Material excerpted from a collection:

* * * * * * *

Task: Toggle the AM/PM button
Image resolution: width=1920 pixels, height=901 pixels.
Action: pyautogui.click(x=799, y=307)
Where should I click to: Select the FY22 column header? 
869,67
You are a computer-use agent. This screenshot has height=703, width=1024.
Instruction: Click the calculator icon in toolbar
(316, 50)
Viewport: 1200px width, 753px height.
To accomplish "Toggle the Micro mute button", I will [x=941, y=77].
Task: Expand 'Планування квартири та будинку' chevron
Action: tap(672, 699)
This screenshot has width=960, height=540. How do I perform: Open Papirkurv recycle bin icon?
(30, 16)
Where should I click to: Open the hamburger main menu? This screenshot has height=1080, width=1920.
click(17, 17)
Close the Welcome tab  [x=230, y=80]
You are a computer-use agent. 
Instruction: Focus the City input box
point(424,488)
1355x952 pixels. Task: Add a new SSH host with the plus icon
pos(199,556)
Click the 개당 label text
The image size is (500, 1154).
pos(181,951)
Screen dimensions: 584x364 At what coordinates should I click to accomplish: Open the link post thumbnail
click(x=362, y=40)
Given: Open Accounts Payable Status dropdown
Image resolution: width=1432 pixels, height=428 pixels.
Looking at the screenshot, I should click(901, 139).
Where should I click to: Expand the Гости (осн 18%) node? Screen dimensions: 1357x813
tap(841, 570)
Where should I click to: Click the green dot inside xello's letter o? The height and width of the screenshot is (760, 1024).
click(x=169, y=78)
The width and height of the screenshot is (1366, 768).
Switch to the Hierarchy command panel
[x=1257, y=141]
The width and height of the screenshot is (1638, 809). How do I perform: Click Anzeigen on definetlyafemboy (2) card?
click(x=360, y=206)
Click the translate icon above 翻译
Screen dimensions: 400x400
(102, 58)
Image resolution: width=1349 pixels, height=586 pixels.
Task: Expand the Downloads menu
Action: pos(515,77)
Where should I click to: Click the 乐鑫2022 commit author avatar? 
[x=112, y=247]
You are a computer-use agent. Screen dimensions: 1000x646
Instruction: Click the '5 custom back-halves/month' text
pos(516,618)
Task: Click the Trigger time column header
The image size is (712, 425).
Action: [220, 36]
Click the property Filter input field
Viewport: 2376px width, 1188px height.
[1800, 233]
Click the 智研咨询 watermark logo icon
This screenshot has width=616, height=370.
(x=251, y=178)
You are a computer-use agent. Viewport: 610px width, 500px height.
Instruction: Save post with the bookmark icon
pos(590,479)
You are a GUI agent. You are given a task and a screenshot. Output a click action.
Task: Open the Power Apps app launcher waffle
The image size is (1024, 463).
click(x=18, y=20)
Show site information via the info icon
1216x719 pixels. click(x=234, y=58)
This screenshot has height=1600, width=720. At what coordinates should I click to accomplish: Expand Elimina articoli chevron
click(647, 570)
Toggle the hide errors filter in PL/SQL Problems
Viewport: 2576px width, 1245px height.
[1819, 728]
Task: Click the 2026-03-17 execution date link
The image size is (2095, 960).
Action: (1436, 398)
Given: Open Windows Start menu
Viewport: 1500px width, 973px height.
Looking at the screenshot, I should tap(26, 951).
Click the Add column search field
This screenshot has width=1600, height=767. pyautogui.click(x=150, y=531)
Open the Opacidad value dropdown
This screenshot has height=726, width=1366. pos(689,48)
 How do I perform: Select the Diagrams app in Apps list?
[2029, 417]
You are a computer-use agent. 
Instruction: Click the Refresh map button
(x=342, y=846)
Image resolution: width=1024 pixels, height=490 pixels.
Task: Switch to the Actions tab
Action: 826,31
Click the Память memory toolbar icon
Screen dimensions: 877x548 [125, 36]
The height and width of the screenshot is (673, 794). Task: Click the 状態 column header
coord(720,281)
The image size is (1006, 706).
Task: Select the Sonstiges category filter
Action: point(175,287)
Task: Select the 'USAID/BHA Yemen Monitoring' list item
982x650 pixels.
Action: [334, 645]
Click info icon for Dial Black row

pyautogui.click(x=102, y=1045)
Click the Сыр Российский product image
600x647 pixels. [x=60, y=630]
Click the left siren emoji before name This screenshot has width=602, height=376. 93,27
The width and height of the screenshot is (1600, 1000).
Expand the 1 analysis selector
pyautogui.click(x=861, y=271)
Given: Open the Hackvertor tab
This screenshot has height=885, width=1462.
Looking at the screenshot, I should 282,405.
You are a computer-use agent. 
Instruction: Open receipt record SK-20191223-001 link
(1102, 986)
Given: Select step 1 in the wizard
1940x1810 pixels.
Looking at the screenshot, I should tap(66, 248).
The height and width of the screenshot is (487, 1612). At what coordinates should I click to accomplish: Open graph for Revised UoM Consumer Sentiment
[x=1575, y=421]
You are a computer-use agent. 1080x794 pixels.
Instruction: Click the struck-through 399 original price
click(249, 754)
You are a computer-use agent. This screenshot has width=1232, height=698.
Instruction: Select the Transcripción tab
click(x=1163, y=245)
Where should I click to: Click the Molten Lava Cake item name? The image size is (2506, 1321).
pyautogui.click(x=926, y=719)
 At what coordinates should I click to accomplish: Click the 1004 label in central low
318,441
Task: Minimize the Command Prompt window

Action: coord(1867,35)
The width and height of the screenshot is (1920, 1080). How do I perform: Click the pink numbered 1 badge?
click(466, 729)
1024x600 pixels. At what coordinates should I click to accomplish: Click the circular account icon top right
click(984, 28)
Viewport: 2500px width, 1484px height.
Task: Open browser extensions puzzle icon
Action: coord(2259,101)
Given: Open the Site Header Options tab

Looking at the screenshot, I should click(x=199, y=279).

* * * * * * *

◆ What the task requires ◆
How many lines of the material above contain the word "name", treating uppercase and lowercase as different? Reply with the number alone.

◆ Response to this task ◆
2